>> begin Supplied data
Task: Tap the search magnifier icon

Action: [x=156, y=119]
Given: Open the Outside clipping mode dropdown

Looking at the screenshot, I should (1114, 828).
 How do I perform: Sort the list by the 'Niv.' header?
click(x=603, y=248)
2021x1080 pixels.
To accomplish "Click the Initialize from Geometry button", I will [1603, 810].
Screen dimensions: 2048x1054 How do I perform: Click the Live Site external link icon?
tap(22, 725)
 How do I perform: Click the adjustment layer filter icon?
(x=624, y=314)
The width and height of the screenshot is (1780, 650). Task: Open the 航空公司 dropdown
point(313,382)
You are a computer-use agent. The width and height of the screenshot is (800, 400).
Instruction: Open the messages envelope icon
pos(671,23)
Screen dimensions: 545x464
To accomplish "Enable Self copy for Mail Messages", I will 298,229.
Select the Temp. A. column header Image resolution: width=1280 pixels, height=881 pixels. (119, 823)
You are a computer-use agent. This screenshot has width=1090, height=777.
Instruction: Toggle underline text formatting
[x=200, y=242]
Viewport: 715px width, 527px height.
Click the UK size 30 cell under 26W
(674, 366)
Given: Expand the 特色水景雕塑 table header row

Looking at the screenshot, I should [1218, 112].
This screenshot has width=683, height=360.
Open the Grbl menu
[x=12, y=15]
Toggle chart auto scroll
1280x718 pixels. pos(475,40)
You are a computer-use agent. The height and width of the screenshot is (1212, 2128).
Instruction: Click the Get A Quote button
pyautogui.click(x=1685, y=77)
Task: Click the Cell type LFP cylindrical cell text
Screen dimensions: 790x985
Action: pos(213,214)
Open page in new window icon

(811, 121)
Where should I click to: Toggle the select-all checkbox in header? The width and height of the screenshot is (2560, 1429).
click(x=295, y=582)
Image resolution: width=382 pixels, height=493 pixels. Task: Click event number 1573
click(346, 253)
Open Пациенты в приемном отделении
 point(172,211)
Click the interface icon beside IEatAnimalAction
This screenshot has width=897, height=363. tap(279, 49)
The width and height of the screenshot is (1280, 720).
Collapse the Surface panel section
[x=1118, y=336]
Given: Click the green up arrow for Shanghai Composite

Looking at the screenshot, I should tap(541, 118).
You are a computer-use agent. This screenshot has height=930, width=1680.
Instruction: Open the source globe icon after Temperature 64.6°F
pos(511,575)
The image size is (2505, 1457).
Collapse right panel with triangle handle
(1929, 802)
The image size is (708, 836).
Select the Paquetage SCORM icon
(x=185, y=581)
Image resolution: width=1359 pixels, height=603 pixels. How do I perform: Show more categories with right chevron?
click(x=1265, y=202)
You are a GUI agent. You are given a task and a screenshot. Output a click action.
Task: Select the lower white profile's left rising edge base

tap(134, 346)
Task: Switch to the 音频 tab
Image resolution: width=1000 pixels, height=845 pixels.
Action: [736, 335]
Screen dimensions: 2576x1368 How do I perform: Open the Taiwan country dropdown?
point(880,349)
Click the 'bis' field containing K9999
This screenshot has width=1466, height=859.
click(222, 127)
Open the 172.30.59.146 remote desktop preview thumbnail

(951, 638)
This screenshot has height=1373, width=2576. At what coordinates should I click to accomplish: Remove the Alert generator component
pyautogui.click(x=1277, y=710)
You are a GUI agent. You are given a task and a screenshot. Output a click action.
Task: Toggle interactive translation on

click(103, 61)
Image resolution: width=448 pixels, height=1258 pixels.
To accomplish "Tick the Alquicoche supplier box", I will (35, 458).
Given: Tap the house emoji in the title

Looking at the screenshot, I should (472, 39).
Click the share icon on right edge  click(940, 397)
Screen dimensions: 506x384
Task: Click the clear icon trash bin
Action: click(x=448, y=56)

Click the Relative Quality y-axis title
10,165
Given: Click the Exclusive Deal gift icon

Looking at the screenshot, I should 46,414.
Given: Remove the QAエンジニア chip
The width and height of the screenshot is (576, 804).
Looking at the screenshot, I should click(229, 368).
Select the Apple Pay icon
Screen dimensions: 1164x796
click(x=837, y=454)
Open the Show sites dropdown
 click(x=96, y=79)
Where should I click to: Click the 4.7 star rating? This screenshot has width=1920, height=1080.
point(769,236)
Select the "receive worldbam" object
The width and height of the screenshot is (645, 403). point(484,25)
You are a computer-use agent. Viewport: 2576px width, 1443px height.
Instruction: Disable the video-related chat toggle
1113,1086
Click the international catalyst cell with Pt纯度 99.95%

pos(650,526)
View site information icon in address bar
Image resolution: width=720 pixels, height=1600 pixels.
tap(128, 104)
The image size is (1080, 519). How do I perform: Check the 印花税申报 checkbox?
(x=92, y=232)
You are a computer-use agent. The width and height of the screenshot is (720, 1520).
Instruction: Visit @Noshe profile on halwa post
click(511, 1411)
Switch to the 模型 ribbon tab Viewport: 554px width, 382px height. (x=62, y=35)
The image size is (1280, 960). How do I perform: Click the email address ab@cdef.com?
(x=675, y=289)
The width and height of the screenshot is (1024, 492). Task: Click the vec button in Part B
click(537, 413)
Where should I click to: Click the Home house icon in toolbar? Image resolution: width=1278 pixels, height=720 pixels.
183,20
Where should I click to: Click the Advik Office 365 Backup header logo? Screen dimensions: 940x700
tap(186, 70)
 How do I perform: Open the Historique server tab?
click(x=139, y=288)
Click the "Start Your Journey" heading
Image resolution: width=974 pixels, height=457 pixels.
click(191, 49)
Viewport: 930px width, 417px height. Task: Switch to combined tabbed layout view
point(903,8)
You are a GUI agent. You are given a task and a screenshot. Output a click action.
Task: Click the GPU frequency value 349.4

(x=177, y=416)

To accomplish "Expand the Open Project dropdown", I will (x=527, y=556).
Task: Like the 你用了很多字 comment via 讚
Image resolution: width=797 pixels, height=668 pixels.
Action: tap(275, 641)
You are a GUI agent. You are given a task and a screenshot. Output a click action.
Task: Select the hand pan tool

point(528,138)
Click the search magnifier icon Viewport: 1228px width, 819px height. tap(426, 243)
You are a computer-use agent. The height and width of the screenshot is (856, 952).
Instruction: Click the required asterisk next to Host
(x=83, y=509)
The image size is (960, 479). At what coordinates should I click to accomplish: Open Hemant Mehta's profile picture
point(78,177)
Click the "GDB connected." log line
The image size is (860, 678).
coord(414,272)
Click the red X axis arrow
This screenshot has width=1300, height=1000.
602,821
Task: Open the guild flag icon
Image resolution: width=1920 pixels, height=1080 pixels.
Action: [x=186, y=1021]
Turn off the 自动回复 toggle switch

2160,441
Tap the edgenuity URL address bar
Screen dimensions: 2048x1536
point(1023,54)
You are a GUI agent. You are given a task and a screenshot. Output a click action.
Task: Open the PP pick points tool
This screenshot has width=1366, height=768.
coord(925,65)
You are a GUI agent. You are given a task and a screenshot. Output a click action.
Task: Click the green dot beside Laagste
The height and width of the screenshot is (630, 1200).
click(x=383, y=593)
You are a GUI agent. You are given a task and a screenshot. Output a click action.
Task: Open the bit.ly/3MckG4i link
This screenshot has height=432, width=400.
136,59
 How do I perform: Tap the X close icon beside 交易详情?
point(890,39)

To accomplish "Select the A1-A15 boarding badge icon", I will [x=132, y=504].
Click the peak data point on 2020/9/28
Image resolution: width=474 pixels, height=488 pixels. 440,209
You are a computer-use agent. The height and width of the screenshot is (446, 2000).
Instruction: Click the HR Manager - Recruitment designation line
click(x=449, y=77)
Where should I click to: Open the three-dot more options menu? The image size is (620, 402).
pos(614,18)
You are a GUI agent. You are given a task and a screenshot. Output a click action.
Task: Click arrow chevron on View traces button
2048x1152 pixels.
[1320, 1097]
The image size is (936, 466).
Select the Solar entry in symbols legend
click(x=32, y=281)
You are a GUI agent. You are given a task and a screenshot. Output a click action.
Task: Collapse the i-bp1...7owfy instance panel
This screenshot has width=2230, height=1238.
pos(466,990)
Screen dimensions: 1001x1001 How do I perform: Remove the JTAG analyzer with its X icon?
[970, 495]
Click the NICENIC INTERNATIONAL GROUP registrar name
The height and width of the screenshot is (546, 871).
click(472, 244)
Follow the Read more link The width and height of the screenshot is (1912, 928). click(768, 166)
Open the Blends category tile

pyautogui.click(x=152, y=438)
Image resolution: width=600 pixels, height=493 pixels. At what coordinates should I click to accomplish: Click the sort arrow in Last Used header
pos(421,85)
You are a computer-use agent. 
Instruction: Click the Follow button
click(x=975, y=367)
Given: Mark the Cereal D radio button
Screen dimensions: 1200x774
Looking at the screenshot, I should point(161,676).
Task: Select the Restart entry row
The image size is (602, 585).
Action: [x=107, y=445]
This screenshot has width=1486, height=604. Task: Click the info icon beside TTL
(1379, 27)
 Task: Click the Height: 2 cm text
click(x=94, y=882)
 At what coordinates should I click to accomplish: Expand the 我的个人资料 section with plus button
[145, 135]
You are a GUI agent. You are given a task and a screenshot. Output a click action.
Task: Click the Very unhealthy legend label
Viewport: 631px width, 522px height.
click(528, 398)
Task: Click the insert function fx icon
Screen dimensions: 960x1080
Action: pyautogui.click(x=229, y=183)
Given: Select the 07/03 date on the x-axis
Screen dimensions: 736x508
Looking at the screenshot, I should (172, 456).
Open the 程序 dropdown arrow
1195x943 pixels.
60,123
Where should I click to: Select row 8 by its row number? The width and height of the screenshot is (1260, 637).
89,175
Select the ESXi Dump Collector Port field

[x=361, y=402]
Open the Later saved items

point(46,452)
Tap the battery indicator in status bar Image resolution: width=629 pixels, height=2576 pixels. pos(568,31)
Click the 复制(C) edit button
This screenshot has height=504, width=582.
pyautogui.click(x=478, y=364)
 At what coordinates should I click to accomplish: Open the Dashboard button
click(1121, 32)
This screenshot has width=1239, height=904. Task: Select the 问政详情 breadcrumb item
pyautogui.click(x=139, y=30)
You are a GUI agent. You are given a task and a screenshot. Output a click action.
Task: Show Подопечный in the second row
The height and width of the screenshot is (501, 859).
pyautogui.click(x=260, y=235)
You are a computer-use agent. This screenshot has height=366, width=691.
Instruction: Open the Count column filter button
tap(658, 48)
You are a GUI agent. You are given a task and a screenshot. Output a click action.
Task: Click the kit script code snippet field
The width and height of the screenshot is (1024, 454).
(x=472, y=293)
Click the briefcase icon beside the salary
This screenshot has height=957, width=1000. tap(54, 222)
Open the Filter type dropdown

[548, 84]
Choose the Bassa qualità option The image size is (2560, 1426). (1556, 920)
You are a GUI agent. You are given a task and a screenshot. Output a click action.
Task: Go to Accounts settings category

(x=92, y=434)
>> end Supplied data
▸ **Aim**
Write out everything from the start of the rows above down to and including the line that contains "Select the Temp.", reproducing each line exactly.

▸ **Correct output**
Task: Tap the search magnifier icon

Action: [x=156, y=119]
Given: Open the Outside clipping mode dropdown

Looking at the screenshot, I should (1114, 828).
 How do I perform: Sort the list by the 'Niv.' header?
click(x=603, y=248)
2021x1080 pixels.
To accomplish "Click the Initialize from Geometry button", I will [1603, 810].
Screen dimensions: 2048x1054 How do I perform: Click the Live Site external link icon?
tap(22, 725)
 How do I perform: Click the adjustment layer filter icon?
(x=624, y=314)
The width and height of the screenshot is (1780, 650). Task: Open the 航空公司 dropdown
point(313,382)
You are a computer-use agent. The width and height of the screenshot is (800, 400).
Instruction: Open the messages envelope icon
pos(671,23)
Screen dimensions: 545x464
To accomplish "Enable Self copy for Mail Messages", I will 298,229.
Select the Temp. A. column header Image resolution: width=1280 pixels, height=881 pixels. (119, 823)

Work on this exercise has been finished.